● **DOCUMENT PASSAGE**:
Greenticlocal deploymentfish shell

Run a real demo bundle locally

Build a .gtbundle from a demo pack, then serve it with the new environment / deployment / revision model — explained step by step.

There are two halves. Part A packages a reusable pack into a shippable bundle. Part B deploys that bundle into a local environment and serves it over HTTP. Every command below is written for the fish shell.

First, the mental model

Greentic stacks a few layers. Each step in this guide moves you one layer up:

Component
one WASM skill
Pack .gtpack
components + flows
Bundle .gtbundle
packs + access config
Deployment
bundle bound to a tenant
Revision
one frozen version
Serve
gtc start

Part A — Build a .gtbundle from a demo pack

Uses the greentic-bundle-dev tool. We turn one demo pack (quickstart.gtpack, which ships a real adaptive-card component) into a deployable bundle.

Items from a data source
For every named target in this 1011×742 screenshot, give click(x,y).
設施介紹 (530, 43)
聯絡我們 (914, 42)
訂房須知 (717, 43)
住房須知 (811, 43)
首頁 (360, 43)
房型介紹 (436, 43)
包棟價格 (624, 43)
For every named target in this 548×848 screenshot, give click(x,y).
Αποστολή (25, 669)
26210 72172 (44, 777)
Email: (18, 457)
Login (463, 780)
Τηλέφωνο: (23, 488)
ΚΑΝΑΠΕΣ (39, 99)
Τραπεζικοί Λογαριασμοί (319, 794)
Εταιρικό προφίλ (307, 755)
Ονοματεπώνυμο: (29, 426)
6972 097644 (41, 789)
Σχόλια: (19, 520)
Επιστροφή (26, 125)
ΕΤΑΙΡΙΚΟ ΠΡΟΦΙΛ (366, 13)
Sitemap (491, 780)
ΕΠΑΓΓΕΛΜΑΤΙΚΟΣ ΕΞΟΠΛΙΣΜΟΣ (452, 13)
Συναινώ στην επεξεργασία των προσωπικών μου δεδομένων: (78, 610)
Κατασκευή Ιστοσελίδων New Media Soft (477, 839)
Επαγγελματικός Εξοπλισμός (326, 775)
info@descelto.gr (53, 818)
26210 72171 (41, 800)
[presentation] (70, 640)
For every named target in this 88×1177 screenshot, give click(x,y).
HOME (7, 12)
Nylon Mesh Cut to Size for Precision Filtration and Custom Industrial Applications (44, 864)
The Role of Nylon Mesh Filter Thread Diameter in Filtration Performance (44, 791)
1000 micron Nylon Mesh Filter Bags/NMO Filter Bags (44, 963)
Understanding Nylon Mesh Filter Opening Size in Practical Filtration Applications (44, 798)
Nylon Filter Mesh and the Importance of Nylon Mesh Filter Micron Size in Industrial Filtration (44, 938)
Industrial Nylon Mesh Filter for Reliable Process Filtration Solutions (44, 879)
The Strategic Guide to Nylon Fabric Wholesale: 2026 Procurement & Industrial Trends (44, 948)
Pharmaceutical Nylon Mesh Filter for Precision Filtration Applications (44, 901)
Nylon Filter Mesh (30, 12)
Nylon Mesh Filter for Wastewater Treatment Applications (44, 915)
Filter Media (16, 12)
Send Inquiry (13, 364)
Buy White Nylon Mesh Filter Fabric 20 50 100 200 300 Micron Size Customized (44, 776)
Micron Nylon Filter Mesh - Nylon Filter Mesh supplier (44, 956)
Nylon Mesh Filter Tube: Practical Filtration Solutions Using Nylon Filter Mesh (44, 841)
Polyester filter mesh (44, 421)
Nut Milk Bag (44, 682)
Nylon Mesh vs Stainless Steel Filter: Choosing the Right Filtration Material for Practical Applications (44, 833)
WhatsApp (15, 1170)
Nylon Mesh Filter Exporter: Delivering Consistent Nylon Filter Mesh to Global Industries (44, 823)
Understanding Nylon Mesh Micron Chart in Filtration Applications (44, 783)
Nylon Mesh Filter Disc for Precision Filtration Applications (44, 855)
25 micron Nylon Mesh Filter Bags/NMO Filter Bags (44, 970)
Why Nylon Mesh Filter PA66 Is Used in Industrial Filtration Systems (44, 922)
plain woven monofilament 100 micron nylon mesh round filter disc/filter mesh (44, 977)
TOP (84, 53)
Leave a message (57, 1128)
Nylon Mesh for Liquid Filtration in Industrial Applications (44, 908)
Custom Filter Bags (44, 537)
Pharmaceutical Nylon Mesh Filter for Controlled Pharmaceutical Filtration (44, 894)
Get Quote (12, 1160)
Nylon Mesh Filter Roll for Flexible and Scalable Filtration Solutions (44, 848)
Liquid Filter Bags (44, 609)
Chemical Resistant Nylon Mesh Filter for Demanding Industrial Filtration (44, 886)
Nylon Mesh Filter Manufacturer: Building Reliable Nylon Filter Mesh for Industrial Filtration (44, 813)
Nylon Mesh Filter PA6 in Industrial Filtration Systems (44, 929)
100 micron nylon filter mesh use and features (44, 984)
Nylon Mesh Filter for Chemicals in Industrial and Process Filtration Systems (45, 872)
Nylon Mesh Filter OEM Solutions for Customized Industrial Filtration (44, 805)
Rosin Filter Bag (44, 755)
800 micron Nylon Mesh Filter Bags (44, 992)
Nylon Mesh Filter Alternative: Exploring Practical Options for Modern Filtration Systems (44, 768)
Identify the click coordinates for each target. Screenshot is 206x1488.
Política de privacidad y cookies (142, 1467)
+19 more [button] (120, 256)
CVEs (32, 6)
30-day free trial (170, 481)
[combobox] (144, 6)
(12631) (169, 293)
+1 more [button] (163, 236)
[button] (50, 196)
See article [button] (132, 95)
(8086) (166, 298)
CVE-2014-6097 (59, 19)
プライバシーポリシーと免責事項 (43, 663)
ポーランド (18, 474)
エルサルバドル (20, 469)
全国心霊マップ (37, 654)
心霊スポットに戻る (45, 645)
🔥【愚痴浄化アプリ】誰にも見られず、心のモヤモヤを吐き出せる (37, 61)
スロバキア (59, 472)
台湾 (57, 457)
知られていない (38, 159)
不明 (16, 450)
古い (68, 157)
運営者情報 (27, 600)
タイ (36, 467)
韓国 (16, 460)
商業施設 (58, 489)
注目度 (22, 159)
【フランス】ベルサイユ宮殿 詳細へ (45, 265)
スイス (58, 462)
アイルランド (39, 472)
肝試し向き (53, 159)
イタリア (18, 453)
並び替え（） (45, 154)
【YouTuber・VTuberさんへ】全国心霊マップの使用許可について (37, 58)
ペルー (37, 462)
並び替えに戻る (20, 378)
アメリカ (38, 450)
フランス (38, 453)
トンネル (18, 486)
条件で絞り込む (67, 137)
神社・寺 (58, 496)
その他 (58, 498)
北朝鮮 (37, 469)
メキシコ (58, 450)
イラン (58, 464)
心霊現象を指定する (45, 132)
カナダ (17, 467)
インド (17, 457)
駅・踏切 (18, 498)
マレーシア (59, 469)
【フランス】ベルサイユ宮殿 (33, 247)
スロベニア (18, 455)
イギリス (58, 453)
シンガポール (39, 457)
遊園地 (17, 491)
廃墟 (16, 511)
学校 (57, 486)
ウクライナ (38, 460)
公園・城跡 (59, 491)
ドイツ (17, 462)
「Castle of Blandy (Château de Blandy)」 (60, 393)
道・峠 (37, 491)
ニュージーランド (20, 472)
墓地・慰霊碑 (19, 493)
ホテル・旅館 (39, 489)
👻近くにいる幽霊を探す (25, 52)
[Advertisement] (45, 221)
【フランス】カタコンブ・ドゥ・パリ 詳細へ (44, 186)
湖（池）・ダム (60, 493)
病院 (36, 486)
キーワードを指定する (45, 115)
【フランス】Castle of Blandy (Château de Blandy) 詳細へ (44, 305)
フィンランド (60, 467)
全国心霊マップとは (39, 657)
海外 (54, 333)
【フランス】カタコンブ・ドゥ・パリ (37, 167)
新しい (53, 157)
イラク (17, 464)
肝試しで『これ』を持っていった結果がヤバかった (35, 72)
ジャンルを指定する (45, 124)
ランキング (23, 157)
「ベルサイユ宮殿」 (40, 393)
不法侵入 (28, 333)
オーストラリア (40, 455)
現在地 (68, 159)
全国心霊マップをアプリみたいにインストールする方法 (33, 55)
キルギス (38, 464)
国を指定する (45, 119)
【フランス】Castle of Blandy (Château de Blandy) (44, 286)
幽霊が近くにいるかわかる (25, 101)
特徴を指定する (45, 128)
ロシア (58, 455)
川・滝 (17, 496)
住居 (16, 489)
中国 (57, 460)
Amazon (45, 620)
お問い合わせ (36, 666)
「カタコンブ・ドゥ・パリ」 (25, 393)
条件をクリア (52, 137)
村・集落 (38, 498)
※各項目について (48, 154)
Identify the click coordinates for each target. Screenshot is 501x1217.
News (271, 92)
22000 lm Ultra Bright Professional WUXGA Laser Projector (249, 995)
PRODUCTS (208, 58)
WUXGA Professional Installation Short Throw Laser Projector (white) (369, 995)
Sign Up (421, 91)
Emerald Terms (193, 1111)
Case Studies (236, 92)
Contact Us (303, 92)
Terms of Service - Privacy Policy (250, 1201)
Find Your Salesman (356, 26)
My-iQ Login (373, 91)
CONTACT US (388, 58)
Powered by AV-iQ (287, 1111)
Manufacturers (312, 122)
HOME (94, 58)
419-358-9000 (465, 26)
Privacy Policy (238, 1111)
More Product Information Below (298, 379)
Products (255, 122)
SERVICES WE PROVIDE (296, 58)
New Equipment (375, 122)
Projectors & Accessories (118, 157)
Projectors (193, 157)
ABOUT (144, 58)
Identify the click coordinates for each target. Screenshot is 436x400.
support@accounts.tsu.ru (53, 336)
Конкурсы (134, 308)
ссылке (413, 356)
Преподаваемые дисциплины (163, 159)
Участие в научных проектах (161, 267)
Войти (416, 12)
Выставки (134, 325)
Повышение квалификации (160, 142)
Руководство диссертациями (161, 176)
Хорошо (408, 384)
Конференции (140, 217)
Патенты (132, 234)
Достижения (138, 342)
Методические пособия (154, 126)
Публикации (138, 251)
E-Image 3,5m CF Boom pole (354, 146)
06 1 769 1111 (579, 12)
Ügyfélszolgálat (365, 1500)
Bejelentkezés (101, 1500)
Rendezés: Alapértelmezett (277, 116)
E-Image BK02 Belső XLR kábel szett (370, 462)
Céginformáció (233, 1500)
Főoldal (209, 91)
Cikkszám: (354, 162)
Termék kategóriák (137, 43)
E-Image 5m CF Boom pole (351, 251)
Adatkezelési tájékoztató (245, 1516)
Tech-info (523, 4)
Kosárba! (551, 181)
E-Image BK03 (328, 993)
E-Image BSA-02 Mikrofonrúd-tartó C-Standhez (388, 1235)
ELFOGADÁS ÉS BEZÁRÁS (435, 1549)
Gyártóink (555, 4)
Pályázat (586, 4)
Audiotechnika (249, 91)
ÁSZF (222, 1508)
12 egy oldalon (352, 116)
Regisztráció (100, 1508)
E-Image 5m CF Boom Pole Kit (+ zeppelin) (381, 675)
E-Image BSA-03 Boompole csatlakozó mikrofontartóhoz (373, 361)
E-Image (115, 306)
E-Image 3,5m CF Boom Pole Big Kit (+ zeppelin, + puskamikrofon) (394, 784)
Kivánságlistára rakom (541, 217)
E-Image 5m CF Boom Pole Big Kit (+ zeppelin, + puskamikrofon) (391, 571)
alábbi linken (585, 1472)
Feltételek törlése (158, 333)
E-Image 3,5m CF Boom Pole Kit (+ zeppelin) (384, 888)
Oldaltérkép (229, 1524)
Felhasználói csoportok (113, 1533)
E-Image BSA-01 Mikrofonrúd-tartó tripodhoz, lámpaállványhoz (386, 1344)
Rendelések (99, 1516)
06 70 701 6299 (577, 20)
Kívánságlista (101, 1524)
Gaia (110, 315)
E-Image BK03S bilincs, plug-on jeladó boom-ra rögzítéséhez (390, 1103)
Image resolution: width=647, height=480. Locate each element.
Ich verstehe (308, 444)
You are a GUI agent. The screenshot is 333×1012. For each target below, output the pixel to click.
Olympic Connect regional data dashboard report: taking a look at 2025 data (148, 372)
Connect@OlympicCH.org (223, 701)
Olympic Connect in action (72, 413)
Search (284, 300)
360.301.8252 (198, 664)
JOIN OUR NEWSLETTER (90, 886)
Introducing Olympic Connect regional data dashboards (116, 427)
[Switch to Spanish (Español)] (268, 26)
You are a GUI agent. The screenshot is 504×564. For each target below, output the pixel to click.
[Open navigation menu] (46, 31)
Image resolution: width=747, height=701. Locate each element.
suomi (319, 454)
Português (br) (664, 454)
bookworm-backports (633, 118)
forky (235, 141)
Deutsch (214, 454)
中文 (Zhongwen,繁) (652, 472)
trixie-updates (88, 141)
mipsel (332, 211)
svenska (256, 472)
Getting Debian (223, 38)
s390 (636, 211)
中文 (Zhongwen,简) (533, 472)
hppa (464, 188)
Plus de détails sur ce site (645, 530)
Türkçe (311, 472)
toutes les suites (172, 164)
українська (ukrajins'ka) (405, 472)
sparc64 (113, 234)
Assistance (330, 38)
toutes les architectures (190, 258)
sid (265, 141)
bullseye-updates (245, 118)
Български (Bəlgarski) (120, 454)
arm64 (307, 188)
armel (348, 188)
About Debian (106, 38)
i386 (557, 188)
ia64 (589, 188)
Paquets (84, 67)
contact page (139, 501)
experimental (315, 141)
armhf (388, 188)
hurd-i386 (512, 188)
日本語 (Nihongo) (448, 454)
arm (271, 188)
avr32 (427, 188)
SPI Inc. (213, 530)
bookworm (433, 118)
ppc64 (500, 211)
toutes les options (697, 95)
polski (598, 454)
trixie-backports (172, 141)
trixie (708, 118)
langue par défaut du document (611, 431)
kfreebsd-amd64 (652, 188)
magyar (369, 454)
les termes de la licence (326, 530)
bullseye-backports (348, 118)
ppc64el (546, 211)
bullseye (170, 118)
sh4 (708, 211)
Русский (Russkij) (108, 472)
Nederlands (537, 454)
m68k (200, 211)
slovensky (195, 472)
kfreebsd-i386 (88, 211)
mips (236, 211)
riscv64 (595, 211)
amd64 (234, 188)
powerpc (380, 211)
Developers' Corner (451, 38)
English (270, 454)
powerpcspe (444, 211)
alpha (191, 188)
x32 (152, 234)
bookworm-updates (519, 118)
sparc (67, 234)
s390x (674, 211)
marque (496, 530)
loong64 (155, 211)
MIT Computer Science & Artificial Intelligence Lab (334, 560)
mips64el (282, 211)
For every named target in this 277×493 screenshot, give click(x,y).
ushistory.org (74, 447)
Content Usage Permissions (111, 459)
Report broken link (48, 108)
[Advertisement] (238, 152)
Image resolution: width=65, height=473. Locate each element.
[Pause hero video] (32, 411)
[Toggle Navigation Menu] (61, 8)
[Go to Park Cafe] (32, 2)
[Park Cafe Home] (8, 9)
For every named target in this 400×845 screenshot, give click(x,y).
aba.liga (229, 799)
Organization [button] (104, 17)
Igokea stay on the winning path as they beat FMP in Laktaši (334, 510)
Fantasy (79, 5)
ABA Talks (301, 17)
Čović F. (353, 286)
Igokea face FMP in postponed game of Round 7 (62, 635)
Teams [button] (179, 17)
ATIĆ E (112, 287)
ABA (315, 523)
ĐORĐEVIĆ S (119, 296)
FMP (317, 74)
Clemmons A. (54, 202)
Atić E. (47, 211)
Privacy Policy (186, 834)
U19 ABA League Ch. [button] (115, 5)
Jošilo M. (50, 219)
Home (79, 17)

● **WORK TO COMPLETE**:
• 1. List the layers that the Greentic local deployment guide says Greentic stacks, in the order given.
• 2. According to the Greentic local deployment guide, which demo pack is turned into a deployable bundle in Part A?
• 3. Carry on writing the Greentic local deployment guide from the point where it stops.

● **TASK-BY-TASK ANSWERS**:
• 1. Component, Pack, Bundle, Deployment, Revision, Serve

• 2. quickstart.gtpack

• 3.
# Pick the pack and a workspace folder
set PACK /home/vampik/greenticai/greentic-demo/demos/quickstart.gtpack
set WORK /tmp/bundlebuild/quickstart

1Scaffold the bundle workspace

greentic-bundle-dev init $WORK \
    --bundle-name quickstart --bundle-id quickstart-bundle --mode create --execute

Does Creates an empty bundle "project" folder with its config files (bundle.yaml, a default tenant, and an access-policy file).

Why A bundle is more than a pack — it also carries identity (id/name) and a tenant access layer. This builds that skeleton so the next steps have somewhere to write.

Gotcha: --execute is required. Without it the command only prints a preview and writes nothing.

2Put the pack inside the workspace

mkdir -p $WORK/packs
cp $PACK $WORK/packs/quickstart.gtpack

Does Copies the demo pack into the workspace's packs/ folder.

Why The build step scans packs/ and bakes every .gtpack it finds into the final bundle. If the pack isn't here, it won't ship.

3Register the pack as an app-pack

greentic-bundle-dev add app-pack ./packs/quickstart.gtpack --root $WORK --execute

Does Records the pack in bundle.yaml and re-generates the access policy so the tenant is allowed to use it.

Why Tells the bundle "this pack is officially part of me" and wires the permission entry, so the bundle manifest and access rules are consistent. (--execute again, or it just previews.)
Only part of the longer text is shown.